**What the task requires:**
Find every line in the items below that contains the string "type", matching case, and copy each of those lines.

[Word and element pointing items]
::::::::
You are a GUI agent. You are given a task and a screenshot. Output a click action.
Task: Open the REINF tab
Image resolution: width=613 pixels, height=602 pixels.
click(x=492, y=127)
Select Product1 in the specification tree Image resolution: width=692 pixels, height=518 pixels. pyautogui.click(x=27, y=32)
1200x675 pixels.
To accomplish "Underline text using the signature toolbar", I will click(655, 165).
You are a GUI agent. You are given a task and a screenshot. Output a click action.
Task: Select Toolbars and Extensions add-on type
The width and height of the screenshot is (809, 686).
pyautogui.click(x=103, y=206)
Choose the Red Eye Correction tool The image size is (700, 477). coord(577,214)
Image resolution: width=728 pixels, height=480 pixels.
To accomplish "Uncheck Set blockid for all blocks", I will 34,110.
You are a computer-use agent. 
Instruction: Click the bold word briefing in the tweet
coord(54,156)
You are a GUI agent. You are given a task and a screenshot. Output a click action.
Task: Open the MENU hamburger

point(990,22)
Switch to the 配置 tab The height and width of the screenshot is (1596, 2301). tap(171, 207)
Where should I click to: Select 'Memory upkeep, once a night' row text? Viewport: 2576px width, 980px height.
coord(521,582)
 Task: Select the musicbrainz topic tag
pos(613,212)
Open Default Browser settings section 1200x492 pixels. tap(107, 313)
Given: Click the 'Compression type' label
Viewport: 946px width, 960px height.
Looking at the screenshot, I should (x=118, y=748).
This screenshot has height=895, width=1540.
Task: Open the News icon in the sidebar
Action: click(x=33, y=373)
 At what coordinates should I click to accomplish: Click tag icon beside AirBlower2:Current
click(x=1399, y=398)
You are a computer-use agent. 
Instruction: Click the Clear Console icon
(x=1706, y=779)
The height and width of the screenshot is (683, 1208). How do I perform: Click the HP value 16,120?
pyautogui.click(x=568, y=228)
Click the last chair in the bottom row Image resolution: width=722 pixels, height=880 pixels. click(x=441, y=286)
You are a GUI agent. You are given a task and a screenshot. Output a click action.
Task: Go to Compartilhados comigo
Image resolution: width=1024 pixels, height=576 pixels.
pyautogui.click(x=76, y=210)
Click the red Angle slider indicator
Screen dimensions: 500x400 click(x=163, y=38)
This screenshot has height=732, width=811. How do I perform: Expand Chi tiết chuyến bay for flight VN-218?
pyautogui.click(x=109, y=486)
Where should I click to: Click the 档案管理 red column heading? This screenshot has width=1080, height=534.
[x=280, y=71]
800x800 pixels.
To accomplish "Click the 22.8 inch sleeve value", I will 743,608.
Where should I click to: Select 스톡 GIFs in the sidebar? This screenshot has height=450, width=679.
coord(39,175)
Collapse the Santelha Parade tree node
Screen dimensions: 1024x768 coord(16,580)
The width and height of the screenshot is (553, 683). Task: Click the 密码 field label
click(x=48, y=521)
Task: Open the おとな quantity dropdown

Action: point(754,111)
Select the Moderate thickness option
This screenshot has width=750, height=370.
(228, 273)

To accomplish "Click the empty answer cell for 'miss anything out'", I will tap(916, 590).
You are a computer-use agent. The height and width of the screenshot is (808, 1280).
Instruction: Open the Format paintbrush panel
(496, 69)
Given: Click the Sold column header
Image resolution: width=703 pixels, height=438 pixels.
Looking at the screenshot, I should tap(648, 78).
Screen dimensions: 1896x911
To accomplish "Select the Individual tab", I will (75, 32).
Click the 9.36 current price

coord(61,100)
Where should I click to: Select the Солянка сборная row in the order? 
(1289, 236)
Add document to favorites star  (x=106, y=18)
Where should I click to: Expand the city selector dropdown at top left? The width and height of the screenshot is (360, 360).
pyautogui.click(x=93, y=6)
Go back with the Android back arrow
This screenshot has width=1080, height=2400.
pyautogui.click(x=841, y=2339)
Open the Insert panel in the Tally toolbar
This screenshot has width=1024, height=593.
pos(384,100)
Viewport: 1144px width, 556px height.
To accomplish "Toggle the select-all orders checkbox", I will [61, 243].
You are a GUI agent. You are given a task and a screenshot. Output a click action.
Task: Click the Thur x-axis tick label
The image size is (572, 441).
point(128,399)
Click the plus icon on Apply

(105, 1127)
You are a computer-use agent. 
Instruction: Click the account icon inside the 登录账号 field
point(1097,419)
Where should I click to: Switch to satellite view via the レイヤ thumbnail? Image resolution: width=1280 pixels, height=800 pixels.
::::::::
**Solution for this task:**
Task: Select Toolbars and Extensions add-on type
Given: Click the 'Compression type' label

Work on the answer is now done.